→ **What the task asks**
Please give every entry again, exactly as it reads.

= = = = =

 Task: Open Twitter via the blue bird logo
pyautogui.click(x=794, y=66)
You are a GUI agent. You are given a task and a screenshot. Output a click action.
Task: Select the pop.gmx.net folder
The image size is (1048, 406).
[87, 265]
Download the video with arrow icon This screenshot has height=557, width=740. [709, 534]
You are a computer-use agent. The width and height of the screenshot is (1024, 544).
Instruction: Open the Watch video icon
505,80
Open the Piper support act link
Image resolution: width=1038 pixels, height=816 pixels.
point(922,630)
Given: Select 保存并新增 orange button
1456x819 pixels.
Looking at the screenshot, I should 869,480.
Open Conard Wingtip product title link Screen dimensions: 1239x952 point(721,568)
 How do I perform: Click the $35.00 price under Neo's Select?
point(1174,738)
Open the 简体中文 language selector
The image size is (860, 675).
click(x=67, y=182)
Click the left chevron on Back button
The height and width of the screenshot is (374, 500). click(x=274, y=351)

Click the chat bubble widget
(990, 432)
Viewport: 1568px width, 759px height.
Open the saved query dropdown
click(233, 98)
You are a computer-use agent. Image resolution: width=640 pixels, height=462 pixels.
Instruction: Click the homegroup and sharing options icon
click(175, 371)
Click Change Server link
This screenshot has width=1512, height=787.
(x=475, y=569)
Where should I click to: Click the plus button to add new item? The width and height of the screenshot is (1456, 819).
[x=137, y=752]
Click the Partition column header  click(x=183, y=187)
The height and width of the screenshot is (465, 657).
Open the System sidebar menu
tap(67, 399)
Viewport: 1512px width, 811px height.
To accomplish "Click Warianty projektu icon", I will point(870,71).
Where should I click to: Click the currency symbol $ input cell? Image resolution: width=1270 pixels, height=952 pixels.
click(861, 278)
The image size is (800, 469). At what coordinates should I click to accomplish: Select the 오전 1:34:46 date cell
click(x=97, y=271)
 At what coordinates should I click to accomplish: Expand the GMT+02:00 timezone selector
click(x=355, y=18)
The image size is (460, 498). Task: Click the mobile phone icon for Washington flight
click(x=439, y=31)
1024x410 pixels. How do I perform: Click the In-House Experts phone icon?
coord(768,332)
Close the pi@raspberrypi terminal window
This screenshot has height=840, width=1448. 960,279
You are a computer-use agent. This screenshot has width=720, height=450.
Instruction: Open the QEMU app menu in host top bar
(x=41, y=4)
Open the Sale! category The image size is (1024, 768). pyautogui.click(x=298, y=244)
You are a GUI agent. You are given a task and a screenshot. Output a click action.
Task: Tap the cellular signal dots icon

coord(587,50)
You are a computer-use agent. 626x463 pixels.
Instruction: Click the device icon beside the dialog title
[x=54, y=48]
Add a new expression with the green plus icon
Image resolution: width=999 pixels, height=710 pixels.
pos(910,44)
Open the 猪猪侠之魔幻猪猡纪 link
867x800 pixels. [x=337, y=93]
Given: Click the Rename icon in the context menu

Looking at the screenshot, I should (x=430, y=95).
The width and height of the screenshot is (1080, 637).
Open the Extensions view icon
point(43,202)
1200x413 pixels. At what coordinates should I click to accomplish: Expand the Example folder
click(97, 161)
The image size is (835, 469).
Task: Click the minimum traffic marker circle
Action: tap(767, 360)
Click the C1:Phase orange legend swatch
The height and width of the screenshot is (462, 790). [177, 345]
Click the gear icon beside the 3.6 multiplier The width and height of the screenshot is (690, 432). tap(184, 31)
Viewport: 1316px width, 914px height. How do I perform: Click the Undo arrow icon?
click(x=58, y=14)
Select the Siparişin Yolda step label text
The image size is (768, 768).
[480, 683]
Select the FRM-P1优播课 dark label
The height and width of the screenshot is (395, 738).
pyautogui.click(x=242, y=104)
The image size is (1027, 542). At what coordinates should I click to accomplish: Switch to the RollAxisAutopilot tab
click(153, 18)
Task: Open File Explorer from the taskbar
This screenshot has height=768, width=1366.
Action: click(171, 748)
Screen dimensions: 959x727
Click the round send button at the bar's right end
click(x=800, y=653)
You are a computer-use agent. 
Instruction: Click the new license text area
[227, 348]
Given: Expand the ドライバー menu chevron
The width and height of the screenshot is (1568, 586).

= = = = =

→ **Answer to this exercise**
 Task: Open Twitter via the blue bird logo
pyautogui.click(x=794, y=66)
You are a GUI agent. You are given a task and a screenshot. Output a click action.
Task: Select the pop.gmx.net folder
The image size is (1048, 406).
[87, 265]
Download the video with arrow icon This screenshot has height=557, width=740. [709, 534]
You are a computer-use agent. The width and height of the screenshot is (1024, 544).
Instruction: Open the Watch video icon
505,80
Open the Piper support act link
Image resolution: width=1038 pixels, height=816 pixels.
point(922,630)
Given: Select 保存并新增 orange button
1456x819 pixels.
Looking at the screenshot, I should 869,480.
Open Conard Wingtip product title link Screen dimensions: 1239x952 point(721,568)
 How do I perform: Click the $35.00 price under Neo's Select?
point(1174,738)
Open the 简体中文 language selector
The image size is (860, 675).
click(x=67, y=182)
Click the left chevron on Back button
The height and width of the screenshot is (374, 500). click(x=274, y=351)

Click the chat bubble widget
(990, 432)
Viewport: 1568px width, 759px height.
Open the saved query dropdown
click(233, 98)
You are a computer-use agent. Image resolution: width=640 pixels, height=462 pixels.
Instruction: Click the homegroup and sharing options icon
click(175, 371)
Click Change Server link
This screenshot has width=1512, height=787.
(x=475, y=569)
Where should I click to: Click the plus button to add new item? The width and height of the screenshot is (1456, 819).
[x=137, y=752]
Click the Partition column header  click(x=183, y=187)
The height and width of the screenshot is (465, 657).
Open the System sidebar menu
tap(67, 399)
Viewport: 1512px width, 811px height.
To accomplish "Click Warianty projektu icon", I will point(870,71).
Where should I click to: Click the currency symbol $ input cell? Image resolution: width=1270 pixels, height=952 pixels.
click(861, 278)
The image size is (800, 469). At what coordinates should I click to accomplish: Select the 오전 1:34:46 date cell
click(x=97, y=271)
 At what coordinates should I click to accomplish: Expand the GMT+02:00 timezone selector
click(x=355, y=18)
The image size is (460, 498). Task: Click the mobile phone icon for Washington flight
click(x=439, y=31)
1024x410 pixels. How do I perform: Click the In-House Experts phone icon?
coord(768,332)
Close the pi@raspberrypi terminal window
This screenshot has height=840, width=1448. 960,279
You are a computer-use agent. This screenshot has width=720, height=450.
Instruction: Open the QEMU app menu in host top bar
(x=41, y=4)
Open the Sale! category The image size is (1024, 768). pyautogui.click(x=298, y=244)
You are a GUI agent. You are given a task and a screenshot. Output a click action.
Task: Tap the cellular signal dots icon

coord(587,50)
You are a computer-use agent. 626x463 pixels.
Instruction: Click the device icon beside the dialog title
[x=54, y=48]
Add a new expression with the green plus icon
Image resolution: width=999 pixels, height=710 pixels.
pos(910,44)
Open the 猪猪侠之魔幻猪猡纪 link
867x800 pixels. [x=337, y=93]
Given: Click the Rename icon in the context menu

Looking at the screenshot, I should (x=430, y=95).
The width and height of the screenshot is (1080, 637).
Open the Extensions view icon
point(43,202)
1200x413 pixels. At what coordinates should I click to accomplish: Expand the Example folder
click(97, 161)
The image size is (835, 469).
Task: Click the minimum traffic marker circle
Action: tap(767, 360)
Click the C1:Phase orange legend swatch
The height and width of the screenshot is (462, 790). [177, 345]
Click the gear icon beside the 3.6 multiplier The width and height of the screenshot is (690, 432). tap(184, 31)
Viewport: 1316px width, 914px height. How do I perform: Click the Undo arrow icon?
click(x=58, y=14)
Select the Siparişin Yolda step label text
The image size is (768, 768).
[480, 683]
Select the FRM-P1优播课 dark label
The height and width of the screenshot is (395, 738).
pyautogui.click(x=242, y=104)
The image size is (1027, 542). At what coordinates should I click to accomplish: Switch to the RollAxisAutopilot tab
click(153, 18)
Task: Open File Explorer from the taskbar
This screenshot has height=768, width=1366.
Action: click(171, 748)
Screen dimensions: 959x727
Click the round send button at the bar's right end
click(x=800, y=653)
You are a computer-use agent. 
Instruction: Click the new license text area
[227, 348]
Given: Expand the ドライバー menu chevron
The width and height of the screenshot is (1568, 586).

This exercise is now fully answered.